Viral testing:
For viral testing, nasopharyngeal aspirates (NPA) were taken by a trained health personnel within 12 hours of admission by passing 6-8 Fr feeding tube into the nasopharynx and applying gentle suction with a syringe. The secretions were rinsed into viral transport medium (VTM) and transported under cold chain to Regional viral research and diagnostic laboratory (VRDL), Department of Virology for testing of RSV, rhinovirus, influenza A, PIV 2, PIV 3, and hMPV. The samples were subjected to nucleic acid extraction using QIAamp Viral RNA Mini Kit (Qiagen, Heidelberg) and extracted RNAs were reverse transcribed utilizing high capacity cDNA reverse transcription kits (Applied Biosystems).
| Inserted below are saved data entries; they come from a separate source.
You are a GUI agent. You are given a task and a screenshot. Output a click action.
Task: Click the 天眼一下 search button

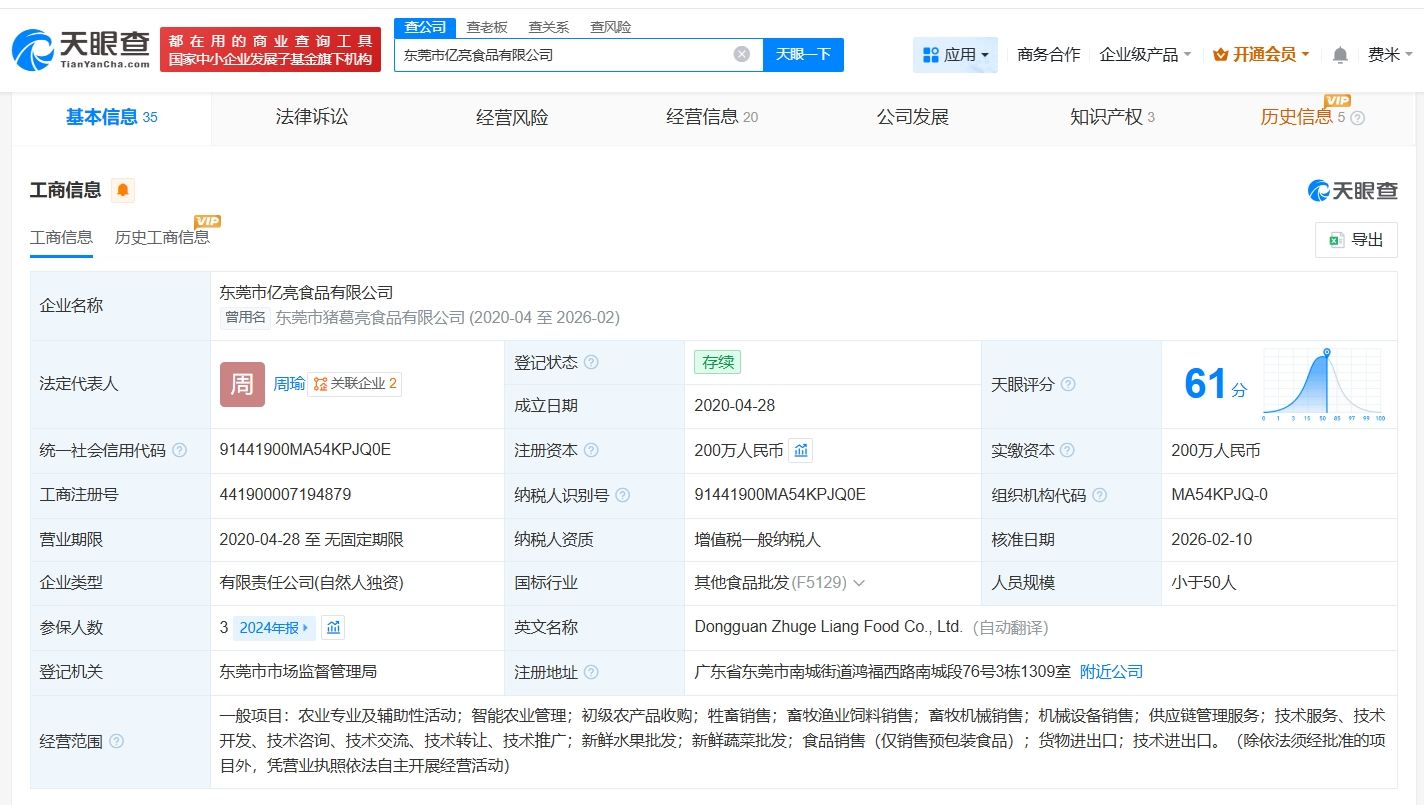(x=803, y=54)
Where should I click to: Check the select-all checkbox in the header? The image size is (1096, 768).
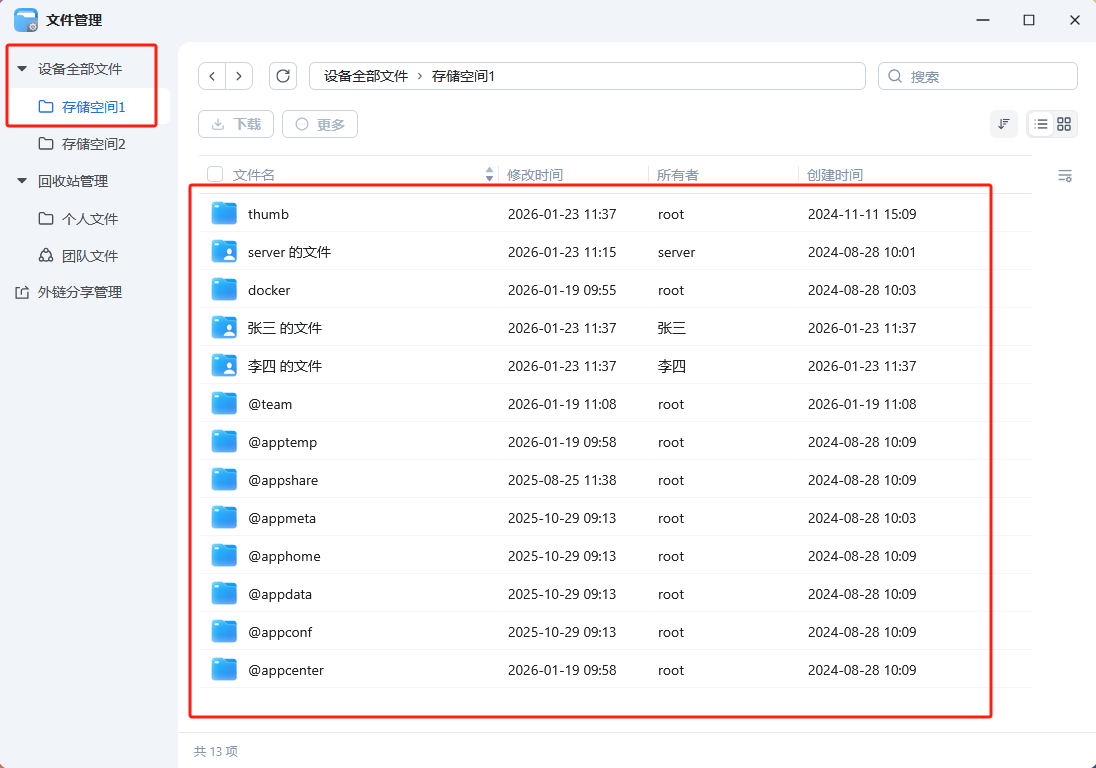[x=215, y=173]
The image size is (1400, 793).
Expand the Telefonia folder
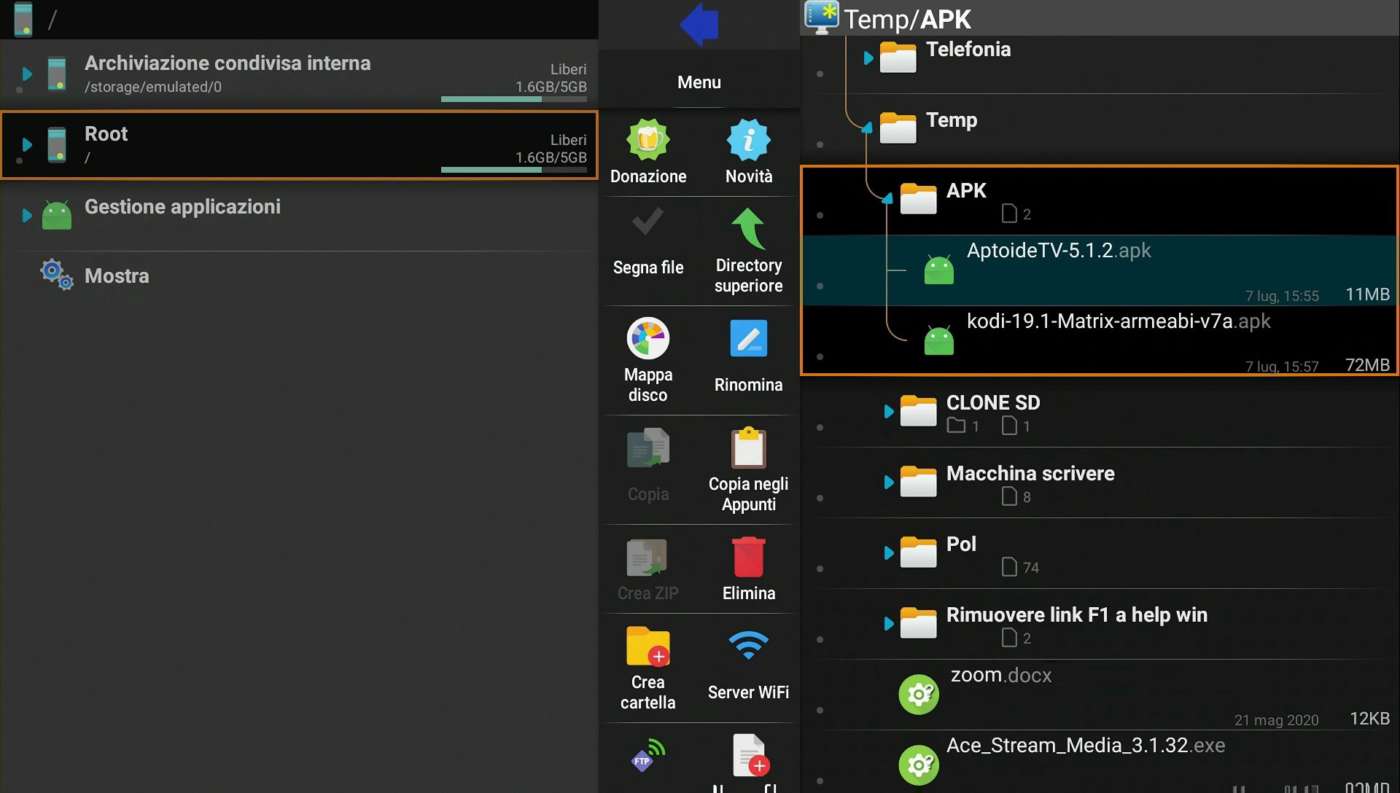click(x=868, y=58)
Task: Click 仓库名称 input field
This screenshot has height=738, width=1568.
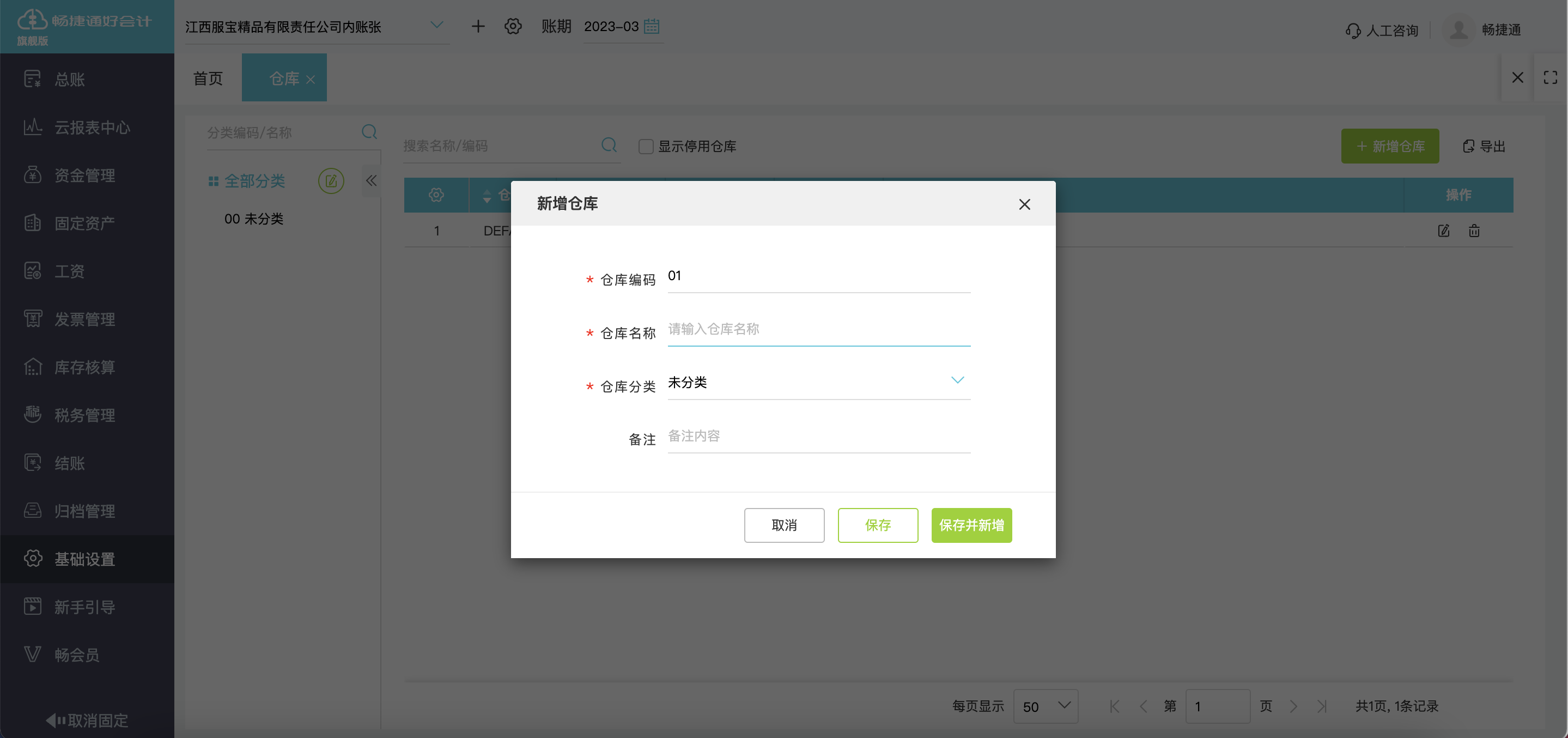Action: tap(818, 330)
Matrix gene of Influenza A and nucleocapsid gene of RSV, PIV 2 and PIV 3 were targeted to screen the respective RNA according to the protocol by Bharaj et al5. Amplification of Influenza A and RSV were done on monoplex single tube format whereas for the amplification of PIV 2 and PIV 3, multiplexing PCR was used. Viral genome of hMPV was detected in clinical samples by using primers as described by Bouscambert-Duchamp et al16. For the detection of human rhinovirus, highly conserved 5’ un-translated region of the genome was amplified using a previously described nested PCR strategy according to Wisdom et al17. The amplified DNA fragments were identified on a 2% agarose gel with ethidium bromide and visualized under UV transilluminator. For the confirmation, PCR amplified products were purified and sequenced bi-directionally using BigDye Terminator v3.1 Cycle sequencing kit (Applied Biosystems, Foster, CA) with an ABI 3500xL genetic analyzer (PE Applied Biosystems Inc., Foster City, CA) and further checked by BLAST tool with already available reference database of NCBI website.
Our study was carried out with the aim to describe the clinical and virological profile, treatment details, intensive care needs, and outcome of infants with AVB.